Journals Showcase (Witryna Czasopism.pl)

№ 6 (64)
November 17th, 2009

press review | authors | archive

ASYMMETRY OF MEMORY

1.

To tell or not to tell, to honour or not to honour, to apologise or to remain silent one more time and to hide behind a wall of euphemisms or to finally bring oneself to frankness? These and similar questions prevailed in the discussion which preceded the 70th anniversary of the outbreak of the World War II. The commemoration turned out to be yet another battlefield between the two competing memory projects: not only differing but to a certain extent also contradictory. The presence is laden with the past and struggles to deal with it. The past becomes part of the presence which is being processed over and over again and which is being adapted to the changing circumstances. The history interwoven with politics from which it is to a large extent dependent. Although the issue has become popular in academic circles and over a long period of time lengthy analyses have been dedicated to it, it still remains a risky issue; it arouses more emotions than any other academic considerations. It escapes any theory and any serious scientific discourse which would hide the fact that all matters pertaining to memory are happening here and now on the eyes of the viewers. And the matter will remain controversial as long as it somehow coincides with our everyday life.

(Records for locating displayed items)

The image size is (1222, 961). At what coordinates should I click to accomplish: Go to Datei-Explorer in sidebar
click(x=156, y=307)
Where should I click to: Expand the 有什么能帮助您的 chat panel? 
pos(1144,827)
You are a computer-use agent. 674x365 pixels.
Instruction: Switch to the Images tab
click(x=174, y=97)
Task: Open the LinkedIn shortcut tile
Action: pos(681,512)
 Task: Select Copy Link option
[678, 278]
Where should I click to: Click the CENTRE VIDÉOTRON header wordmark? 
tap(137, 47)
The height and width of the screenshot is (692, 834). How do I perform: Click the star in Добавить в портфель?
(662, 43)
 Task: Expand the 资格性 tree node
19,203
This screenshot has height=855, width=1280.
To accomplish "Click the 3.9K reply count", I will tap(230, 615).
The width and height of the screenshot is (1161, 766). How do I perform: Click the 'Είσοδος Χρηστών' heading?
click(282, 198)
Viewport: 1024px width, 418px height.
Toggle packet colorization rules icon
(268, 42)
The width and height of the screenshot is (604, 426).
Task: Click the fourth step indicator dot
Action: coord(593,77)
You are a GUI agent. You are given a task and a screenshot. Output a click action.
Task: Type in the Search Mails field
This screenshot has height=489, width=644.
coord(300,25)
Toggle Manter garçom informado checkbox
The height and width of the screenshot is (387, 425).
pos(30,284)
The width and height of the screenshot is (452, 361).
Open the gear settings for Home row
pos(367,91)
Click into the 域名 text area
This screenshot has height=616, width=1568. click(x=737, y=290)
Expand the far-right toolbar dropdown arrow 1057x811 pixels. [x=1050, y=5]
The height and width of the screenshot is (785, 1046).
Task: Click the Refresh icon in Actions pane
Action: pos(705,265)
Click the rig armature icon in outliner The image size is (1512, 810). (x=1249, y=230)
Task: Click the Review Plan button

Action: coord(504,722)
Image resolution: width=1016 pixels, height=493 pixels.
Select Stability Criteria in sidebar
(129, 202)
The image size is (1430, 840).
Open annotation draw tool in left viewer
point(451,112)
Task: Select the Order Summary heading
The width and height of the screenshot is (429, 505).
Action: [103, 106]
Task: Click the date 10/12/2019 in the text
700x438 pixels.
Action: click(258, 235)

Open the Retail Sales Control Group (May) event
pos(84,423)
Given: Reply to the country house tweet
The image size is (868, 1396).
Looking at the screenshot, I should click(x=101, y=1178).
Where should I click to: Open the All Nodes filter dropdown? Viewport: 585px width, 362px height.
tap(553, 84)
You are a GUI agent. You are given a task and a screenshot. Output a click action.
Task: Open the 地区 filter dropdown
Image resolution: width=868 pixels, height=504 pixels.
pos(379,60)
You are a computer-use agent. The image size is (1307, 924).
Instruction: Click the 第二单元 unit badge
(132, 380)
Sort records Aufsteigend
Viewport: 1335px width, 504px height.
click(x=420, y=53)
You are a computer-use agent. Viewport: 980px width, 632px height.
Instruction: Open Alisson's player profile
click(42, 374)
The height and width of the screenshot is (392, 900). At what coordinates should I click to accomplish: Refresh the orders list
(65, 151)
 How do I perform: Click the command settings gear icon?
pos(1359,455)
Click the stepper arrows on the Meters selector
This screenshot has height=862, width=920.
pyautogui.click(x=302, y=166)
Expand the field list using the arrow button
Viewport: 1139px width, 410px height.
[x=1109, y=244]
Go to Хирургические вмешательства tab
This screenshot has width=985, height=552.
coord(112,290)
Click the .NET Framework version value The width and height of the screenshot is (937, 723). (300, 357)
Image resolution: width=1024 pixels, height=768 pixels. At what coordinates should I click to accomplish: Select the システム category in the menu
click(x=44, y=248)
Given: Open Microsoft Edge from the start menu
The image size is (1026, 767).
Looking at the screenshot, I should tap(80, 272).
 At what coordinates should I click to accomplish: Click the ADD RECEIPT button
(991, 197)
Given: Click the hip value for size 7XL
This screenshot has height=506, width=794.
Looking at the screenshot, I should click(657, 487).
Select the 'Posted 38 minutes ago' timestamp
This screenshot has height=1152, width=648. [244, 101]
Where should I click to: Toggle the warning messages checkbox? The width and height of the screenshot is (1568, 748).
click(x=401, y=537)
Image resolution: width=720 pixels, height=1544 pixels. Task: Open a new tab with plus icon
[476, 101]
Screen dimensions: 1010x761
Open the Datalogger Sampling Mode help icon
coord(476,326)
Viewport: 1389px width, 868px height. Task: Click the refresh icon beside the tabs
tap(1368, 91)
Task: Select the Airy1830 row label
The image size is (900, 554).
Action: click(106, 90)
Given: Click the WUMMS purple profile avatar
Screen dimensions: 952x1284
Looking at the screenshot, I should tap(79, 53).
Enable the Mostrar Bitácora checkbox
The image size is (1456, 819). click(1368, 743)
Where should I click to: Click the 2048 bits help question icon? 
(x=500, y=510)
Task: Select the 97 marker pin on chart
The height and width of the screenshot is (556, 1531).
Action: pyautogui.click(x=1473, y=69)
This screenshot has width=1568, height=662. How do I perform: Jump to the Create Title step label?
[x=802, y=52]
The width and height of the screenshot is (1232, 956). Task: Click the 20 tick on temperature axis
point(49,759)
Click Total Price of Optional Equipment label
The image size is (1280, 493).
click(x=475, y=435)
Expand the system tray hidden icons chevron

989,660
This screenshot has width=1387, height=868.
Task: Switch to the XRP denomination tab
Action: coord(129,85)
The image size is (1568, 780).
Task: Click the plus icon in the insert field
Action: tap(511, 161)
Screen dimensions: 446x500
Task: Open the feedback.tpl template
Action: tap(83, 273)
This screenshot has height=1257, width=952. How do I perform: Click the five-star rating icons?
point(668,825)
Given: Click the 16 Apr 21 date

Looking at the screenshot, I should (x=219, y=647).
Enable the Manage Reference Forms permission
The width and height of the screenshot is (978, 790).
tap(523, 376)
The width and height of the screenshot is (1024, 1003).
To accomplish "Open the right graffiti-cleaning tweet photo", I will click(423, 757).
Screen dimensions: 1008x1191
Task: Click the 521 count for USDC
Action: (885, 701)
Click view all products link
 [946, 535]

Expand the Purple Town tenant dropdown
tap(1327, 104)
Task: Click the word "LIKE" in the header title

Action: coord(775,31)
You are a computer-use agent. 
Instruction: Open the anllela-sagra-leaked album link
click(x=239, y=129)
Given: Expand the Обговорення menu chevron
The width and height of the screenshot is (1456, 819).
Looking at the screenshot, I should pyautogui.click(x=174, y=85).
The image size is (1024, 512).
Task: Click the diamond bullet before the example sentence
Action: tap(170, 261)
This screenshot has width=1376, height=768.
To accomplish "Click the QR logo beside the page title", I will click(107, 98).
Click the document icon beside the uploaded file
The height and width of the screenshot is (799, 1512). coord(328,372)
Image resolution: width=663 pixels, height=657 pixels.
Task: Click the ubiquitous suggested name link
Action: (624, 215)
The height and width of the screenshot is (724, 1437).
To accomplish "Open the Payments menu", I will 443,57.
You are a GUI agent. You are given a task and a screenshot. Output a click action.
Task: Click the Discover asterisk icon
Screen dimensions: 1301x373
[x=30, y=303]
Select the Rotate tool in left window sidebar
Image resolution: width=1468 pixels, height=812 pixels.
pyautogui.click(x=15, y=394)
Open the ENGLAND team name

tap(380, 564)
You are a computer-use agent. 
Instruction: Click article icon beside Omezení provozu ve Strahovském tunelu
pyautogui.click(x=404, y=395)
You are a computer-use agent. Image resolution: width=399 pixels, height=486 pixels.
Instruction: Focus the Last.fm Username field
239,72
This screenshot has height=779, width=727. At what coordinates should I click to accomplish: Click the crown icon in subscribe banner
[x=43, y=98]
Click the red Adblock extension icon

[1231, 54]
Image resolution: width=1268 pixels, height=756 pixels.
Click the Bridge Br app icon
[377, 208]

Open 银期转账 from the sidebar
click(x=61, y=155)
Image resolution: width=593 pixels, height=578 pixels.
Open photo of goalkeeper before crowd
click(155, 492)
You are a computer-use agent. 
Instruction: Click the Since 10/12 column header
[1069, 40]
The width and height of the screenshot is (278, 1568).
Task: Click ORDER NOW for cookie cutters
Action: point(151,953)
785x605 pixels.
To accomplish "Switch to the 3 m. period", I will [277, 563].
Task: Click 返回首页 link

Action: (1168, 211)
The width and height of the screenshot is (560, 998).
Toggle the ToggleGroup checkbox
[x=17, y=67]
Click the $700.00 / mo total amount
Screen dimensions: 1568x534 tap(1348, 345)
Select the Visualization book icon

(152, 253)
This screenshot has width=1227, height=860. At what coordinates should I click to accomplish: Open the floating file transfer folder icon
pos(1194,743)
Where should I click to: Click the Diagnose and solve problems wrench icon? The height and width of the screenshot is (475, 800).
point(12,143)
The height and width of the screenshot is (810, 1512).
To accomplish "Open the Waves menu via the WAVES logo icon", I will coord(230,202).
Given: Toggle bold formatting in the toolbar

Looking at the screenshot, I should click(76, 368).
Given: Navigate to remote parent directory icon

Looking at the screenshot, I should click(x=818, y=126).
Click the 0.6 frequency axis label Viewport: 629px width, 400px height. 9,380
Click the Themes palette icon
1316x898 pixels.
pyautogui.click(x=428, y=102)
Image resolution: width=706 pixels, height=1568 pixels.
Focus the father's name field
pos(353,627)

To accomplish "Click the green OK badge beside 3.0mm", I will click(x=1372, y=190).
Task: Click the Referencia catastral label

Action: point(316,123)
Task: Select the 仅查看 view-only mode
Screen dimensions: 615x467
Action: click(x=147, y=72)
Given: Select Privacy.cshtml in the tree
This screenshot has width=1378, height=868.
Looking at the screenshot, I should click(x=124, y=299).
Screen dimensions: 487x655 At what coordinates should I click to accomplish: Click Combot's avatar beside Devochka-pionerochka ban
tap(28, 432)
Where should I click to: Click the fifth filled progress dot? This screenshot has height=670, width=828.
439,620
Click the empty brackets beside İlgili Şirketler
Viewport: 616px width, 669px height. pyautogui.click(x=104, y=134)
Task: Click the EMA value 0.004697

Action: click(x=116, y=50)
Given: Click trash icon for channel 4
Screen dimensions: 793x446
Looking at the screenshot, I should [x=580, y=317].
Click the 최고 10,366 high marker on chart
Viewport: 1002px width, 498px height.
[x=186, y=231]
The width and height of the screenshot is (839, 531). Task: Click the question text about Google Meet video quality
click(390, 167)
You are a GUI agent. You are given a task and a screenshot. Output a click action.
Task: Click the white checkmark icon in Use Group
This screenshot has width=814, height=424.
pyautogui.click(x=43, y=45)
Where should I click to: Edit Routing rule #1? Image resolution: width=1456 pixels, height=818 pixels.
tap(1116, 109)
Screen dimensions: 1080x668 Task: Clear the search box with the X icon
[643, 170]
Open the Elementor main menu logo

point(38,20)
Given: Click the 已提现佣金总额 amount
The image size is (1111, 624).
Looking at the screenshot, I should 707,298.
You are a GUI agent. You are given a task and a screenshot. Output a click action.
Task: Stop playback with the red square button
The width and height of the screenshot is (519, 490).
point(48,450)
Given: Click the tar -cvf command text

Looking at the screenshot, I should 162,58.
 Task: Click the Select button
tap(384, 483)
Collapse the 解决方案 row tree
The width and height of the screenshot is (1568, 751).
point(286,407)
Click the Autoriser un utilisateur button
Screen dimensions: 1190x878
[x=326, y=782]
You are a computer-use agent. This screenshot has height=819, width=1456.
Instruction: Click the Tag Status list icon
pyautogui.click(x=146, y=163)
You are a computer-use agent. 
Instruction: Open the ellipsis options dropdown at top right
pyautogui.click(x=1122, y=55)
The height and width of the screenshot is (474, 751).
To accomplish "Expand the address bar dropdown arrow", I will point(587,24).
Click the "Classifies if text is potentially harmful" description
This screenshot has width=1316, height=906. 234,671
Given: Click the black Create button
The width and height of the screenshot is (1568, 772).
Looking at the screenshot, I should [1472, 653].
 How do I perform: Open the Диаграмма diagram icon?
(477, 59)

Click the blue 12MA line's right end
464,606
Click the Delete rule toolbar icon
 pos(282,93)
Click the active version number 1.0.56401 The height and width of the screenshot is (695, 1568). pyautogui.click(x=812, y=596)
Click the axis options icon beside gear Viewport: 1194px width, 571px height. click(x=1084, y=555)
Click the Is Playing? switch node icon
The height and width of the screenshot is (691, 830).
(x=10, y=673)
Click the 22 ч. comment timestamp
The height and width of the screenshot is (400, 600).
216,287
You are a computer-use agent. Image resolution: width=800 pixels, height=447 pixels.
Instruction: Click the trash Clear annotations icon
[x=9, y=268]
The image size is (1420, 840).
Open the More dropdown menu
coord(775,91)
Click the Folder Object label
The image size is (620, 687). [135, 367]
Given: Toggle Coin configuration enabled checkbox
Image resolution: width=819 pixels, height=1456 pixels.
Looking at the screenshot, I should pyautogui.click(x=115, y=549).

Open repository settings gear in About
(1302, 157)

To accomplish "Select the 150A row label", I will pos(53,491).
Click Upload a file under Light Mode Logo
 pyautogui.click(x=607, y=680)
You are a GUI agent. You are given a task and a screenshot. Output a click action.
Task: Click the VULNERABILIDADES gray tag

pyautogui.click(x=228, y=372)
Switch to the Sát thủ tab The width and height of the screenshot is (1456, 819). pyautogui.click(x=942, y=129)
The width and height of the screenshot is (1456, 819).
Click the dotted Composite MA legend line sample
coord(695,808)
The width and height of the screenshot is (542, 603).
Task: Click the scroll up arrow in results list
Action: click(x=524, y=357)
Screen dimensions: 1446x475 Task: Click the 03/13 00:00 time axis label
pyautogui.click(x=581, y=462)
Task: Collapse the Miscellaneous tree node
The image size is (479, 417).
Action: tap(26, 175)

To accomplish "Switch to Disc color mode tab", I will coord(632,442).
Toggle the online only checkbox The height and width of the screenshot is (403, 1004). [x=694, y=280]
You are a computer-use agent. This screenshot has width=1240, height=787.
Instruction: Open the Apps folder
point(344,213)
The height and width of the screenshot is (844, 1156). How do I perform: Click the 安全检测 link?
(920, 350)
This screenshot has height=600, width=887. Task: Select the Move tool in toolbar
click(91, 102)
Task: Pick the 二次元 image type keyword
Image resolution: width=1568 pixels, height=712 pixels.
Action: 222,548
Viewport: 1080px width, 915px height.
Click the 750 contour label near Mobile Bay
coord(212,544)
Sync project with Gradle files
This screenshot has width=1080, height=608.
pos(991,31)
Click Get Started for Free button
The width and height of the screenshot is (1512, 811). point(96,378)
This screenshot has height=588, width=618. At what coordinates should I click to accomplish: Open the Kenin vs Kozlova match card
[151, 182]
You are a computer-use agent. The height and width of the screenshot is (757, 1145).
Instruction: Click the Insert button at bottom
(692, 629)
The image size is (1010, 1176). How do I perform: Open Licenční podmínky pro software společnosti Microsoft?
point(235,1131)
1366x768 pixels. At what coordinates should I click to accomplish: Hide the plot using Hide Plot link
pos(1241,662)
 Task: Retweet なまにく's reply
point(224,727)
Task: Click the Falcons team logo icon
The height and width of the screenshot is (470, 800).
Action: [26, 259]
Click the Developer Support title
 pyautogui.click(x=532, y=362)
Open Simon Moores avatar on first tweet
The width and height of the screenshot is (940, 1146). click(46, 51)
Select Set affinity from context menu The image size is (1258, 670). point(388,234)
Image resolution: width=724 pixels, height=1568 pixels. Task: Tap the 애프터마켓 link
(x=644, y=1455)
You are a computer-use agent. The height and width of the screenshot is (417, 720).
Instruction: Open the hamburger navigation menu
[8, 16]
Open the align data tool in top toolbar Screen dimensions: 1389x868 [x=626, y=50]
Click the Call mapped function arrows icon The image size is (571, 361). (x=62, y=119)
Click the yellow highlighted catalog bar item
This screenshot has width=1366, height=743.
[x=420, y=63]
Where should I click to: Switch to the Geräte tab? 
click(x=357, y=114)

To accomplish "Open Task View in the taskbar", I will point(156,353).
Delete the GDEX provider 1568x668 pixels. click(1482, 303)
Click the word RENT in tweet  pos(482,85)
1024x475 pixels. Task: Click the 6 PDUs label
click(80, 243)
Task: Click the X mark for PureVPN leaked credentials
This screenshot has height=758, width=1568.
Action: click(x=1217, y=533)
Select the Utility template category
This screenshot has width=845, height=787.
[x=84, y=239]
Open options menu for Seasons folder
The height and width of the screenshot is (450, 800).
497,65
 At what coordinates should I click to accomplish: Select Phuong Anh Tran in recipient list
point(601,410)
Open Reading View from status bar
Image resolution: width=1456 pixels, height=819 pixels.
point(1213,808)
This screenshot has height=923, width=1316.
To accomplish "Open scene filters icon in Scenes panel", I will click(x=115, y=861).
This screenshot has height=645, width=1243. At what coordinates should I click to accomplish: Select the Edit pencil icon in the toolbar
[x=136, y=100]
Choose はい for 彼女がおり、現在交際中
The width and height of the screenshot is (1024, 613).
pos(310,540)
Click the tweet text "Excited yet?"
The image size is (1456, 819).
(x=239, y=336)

**INSTRUCTIONS:**
- A) In the essay on memory, what anniversary was preceded by the discussion it describes?
- B) Take the part of the listing that opens with the line containing "You are a computer-use agent. Viewport: 980px" and closes with the line containing "click(x=401, y=537)", and give back only those lines with "orders" swapped for "invoices".

**RESPONSES PER TASK:**
- A) The 70th anniversary of the outbreak of World War II.

- B)
You are a computer-use agent. Viewport: 980px width, 632px height.
Instruction: Open Alisson's player profile
click(42, 374)
The height and width of the screenshot is (392, 900). At what coordinates should I click to accomplish: Refresh the invoices list
(65, 151)
 How do I perform: Click the command settings gear icon?
pos(1359,455)
Click the stepper arrows on the Meters selector
This screenshot has height=862, width=920.
pyautogui.click(x=302, y=166)
Expand the field list using the arrow button
Viewport: 1139px width, 410px height.
[x=1109, y=244]
Go to Хирургические вмешательства tab
This screenshot has width=985, height=552.
coord(112,290)
Click the .NET Framework version value The width and height of the screenshot is (937, 723). (300, 357)
Image resolution: width=1024 pixels, height=768 pixels. At what coordinates should I click to accomplish: Select the システム category in the menu
click(x=44, y=248)
Given: Open Microsoft Edge from the start menu
The image size is (1026, 767).
Looking at the screenshot, I should tap(80, 272).
 At what coordinates should I click to accomplish: Click the ADD RECEIPT button
(991, 197)
Given: Click the hip value for size 7XL
This screenshot has height=506, width=794.
Looking at the screenshot, I should click(657, 487).
Select the 'Posted 38 minutes ago' timestamp
This screenshot has height=1152, width=648. [244, 101]
Where should I click to: Toggle the warning messages checkbox? The width and height of the screenshot is (1568, 748).
click(x=401, y=537)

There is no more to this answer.